Counselling, Madness, Psychosis, Psychotherapy, Reflective Practice, The Inner World, The unconscious, Ways of Being

Power proves the Man

SolonThe quote is from one Solon who lived in Athens in 638 B.C. I know little more than that about him.  The comment was posted on Twitter and caught my attention – as Tweets do occasionally. I began to play with the idea of power in a counselling relationship. As a counsellor i can hide behind my therapeutic anonymity to some extent. This is particularly true in psychoanalytic work with its emphasis on the therapist as a blank screen onto which the patent may project whatever they choose. (Although I find it hard at times to be this anonymous .”I” keep on breaking through! Fortunately my patients don’t seem to mind.) This anonymity is a kind of power. My silence or interpretation or comment carries a lot of weight .Far more than a casual conversation in the pub.  As I have discovered to my cost ,my words can make or break the therapeutic alliance. Which is one reason why good therapists try to say few words and allow the patient to do the talking. It’s their session, after all.

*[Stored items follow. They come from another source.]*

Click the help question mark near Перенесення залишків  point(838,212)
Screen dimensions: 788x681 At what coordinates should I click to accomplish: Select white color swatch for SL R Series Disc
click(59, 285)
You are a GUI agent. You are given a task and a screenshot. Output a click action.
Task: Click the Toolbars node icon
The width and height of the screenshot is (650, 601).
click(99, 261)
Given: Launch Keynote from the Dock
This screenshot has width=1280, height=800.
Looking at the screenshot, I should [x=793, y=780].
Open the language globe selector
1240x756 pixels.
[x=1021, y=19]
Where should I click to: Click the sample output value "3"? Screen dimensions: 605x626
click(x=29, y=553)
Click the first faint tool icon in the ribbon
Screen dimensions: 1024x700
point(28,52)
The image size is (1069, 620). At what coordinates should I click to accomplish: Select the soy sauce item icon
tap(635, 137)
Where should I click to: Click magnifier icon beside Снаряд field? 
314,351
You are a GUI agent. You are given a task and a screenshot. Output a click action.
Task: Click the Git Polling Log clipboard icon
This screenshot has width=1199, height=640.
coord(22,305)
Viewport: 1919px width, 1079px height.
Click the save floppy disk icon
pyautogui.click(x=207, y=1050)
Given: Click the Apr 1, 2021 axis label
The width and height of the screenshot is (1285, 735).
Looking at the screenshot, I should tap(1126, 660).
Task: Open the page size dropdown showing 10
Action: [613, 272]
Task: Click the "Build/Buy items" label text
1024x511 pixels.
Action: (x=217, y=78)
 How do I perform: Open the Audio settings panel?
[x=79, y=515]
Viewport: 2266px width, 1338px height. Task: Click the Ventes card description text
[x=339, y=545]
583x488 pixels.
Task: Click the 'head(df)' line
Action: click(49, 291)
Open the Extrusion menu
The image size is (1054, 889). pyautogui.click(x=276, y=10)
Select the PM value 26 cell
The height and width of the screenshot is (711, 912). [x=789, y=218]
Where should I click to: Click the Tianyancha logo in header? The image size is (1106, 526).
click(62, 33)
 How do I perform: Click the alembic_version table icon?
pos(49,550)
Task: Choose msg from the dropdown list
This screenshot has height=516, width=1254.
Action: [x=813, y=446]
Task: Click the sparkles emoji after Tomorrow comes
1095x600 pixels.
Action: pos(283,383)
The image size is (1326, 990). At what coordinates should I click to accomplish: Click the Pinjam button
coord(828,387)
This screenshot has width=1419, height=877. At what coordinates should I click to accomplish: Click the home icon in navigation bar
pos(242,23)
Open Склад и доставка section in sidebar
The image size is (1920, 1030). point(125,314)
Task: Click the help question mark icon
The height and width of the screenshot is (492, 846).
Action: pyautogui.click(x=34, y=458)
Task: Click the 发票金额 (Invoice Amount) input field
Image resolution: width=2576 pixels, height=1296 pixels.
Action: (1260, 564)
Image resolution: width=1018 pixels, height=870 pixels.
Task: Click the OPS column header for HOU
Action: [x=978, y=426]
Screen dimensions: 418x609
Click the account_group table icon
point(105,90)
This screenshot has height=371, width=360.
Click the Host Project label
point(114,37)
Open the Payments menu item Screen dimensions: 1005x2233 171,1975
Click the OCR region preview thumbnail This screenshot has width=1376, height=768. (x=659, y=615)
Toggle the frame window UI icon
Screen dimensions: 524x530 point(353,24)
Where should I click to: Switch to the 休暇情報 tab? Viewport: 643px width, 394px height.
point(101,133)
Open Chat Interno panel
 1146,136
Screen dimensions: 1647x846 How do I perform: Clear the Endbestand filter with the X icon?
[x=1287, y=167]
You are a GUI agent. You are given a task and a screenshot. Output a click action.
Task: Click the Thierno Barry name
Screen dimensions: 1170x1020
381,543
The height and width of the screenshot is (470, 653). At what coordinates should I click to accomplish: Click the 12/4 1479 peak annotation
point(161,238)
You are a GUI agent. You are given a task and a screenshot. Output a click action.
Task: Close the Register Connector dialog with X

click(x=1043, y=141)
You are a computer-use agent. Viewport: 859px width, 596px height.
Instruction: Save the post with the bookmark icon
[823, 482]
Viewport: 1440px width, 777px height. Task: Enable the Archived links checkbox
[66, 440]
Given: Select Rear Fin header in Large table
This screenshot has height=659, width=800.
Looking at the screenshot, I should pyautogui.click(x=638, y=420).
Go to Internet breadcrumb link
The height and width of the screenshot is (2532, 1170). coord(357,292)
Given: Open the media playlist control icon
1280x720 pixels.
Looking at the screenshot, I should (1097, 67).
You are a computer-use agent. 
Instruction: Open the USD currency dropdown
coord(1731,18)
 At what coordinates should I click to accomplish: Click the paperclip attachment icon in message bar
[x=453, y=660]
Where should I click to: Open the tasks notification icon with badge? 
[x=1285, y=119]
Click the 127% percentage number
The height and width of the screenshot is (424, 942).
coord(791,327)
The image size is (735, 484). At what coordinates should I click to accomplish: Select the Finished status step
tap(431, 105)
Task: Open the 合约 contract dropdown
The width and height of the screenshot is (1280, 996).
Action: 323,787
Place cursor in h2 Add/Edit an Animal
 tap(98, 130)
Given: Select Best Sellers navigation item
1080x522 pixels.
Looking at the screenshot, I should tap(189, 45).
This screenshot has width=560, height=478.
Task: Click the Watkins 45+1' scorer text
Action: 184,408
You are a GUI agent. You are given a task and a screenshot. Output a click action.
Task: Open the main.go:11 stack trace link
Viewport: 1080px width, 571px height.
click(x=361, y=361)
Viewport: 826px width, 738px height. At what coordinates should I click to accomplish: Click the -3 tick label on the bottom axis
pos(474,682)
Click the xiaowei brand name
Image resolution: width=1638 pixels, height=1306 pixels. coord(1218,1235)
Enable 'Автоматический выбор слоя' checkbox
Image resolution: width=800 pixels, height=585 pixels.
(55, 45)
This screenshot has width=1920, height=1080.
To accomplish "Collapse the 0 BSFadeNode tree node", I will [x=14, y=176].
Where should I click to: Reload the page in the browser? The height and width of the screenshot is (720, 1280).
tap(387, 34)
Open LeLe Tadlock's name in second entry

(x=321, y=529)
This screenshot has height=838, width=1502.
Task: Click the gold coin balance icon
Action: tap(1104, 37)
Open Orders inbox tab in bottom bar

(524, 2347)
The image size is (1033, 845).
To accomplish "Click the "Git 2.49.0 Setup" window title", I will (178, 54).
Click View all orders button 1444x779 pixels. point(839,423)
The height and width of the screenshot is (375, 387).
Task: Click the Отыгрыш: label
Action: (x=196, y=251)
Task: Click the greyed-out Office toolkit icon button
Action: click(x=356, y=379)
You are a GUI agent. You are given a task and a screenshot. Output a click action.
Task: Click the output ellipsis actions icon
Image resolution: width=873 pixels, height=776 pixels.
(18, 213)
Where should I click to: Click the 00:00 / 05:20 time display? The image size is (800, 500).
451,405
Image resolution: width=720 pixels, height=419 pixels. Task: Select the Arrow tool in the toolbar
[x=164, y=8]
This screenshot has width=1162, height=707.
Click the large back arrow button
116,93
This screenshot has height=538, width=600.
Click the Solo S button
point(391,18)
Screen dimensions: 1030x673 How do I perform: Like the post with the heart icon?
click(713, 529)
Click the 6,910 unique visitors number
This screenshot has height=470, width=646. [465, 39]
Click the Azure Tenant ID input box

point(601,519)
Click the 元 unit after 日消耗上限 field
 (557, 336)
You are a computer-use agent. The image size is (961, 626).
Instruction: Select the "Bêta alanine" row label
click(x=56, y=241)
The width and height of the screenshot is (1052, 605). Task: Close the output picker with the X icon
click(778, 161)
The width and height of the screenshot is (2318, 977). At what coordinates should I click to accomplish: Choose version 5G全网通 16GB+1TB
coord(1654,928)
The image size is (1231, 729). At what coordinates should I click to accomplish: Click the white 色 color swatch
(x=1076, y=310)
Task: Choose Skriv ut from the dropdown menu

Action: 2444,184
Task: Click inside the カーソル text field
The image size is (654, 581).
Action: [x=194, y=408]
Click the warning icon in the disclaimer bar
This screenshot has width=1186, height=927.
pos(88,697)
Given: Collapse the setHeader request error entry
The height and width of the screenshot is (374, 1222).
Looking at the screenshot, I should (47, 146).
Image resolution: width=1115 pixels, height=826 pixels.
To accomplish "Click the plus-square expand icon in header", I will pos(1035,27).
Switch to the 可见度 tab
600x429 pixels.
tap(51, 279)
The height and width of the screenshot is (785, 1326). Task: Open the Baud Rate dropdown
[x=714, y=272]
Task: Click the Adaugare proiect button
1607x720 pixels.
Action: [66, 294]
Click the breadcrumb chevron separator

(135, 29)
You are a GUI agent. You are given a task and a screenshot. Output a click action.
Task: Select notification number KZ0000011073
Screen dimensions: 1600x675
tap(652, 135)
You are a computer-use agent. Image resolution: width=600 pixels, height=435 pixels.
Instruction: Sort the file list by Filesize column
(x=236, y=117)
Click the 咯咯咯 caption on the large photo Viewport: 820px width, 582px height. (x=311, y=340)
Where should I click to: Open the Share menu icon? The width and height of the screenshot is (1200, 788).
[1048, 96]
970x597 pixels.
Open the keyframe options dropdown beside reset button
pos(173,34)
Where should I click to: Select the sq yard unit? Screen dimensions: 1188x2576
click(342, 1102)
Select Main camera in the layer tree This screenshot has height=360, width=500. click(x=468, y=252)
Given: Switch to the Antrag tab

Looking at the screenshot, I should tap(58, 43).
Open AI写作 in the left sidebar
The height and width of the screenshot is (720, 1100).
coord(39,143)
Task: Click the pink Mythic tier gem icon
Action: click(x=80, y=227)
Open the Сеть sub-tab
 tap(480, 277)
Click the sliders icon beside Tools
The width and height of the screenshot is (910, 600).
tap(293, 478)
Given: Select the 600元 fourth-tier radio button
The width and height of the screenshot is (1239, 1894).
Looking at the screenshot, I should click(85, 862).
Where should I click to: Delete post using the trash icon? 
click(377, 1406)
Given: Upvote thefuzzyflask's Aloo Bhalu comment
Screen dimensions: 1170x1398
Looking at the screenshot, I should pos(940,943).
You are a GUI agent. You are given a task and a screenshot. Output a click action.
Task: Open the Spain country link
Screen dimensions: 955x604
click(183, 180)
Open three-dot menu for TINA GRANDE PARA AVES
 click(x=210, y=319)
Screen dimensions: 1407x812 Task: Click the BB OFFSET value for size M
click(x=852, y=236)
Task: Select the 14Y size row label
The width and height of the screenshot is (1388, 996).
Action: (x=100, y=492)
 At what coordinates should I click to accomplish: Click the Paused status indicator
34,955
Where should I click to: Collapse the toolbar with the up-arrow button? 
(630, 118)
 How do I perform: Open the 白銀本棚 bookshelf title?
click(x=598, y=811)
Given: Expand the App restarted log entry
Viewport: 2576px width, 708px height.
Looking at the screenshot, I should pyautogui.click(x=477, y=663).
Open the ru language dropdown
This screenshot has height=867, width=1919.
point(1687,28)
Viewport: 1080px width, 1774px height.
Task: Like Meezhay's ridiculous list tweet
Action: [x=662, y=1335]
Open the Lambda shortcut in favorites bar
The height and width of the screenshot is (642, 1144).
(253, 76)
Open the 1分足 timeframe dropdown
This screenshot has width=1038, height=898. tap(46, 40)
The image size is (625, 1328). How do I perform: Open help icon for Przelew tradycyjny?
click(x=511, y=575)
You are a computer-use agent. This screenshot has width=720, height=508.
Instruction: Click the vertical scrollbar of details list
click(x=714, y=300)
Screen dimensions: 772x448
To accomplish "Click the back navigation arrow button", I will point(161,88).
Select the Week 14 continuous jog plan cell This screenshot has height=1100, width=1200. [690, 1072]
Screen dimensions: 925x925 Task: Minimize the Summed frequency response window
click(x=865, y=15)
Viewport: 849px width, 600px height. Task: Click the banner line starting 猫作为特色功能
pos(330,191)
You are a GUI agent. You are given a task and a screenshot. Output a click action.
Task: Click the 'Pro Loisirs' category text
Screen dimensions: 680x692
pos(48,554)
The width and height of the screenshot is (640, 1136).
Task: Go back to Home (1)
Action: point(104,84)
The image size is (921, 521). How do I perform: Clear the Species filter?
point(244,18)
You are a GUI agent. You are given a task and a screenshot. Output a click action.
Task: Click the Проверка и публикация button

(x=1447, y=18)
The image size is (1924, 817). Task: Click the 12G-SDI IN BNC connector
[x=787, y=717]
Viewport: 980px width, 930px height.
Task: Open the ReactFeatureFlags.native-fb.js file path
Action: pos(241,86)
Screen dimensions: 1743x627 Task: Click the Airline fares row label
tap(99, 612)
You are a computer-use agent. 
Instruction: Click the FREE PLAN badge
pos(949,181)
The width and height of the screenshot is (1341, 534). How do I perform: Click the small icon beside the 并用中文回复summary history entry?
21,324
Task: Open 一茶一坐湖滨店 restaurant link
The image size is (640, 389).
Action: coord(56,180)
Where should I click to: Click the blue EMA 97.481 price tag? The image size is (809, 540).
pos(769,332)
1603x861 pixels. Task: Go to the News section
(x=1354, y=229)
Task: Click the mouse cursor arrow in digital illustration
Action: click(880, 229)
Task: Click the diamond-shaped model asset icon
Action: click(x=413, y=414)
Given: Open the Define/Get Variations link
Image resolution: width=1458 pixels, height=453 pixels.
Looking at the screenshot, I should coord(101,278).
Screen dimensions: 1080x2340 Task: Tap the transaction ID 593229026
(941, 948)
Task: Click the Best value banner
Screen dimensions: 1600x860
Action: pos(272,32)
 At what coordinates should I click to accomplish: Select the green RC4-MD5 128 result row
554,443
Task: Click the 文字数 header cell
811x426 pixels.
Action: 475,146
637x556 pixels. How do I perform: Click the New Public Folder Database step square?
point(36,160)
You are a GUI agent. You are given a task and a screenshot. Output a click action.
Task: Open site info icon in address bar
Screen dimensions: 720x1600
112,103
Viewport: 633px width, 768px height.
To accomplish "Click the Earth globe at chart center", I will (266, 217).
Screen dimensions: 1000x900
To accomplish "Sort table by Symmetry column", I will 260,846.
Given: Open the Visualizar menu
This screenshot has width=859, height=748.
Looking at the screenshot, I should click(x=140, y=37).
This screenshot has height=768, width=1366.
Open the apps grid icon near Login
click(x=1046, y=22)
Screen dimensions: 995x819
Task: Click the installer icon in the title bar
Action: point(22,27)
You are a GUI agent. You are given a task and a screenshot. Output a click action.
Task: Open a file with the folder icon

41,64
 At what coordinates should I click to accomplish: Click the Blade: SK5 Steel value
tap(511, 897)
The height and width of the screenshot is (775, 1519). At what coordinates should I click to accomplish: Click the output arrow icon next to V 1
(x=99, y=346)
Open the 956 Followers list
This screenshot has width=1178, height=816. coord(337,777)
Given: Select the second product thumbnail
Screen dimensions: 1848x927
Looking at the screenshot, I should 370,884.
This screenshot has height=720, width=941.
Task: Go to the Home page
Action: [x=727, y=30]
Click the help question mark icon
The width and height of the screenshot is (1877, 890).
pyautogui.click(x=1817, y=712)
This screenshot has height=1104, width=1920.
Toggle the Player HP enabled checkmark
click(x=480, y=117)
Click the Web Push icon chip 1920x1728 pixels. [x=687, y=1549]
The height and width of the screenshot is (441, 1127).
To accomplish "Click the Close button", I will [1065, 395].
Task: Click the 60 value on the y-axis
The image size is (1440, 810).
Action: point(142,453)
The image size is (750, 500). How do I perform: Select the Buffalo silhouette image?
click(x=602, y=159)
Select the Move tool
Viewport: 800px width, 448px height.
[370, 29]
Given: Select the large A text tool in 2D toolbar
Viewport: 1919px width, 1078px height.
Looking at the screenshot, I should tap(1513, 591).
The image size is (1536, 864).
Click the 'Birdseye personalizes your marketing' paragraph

To take up this stance comes at some cost, particularly if one is being attacked.I have ended sessions feeling as though I have been in the ring with Mike Tyson. Yet to defend myself would have been to rob my patient of a valuable experience. To be able to be hateful and do it safely. I still remember a dream when I was in analysis. I put my analyst in the electric chair, fitted the cap etc and pulled the switch to kill her. I did it dispassionately. It was nothing personal! We spent some time talking about my envy of her and my hatred of her. Painful but very helpful for me to be hateful without having to make reparation. To allow ourselves to be hated requires a certain kind of power. There has to be a good enough sense of who we are to allow us to survive the attack. (I wear an artificial eye and have done for many years. I remember on a ward one very angry patient calling me “a fucking cyclops” because we had interrupted her attempting to have sex with another patient. That comment hurt. It was meant to. But my task was to hold her anger and survive the attack without retaliating.To have retaliated would have been to misuse my power as a nurse.

So, power proves the man. I agree with Solon. But like any proving, it can cost us dear.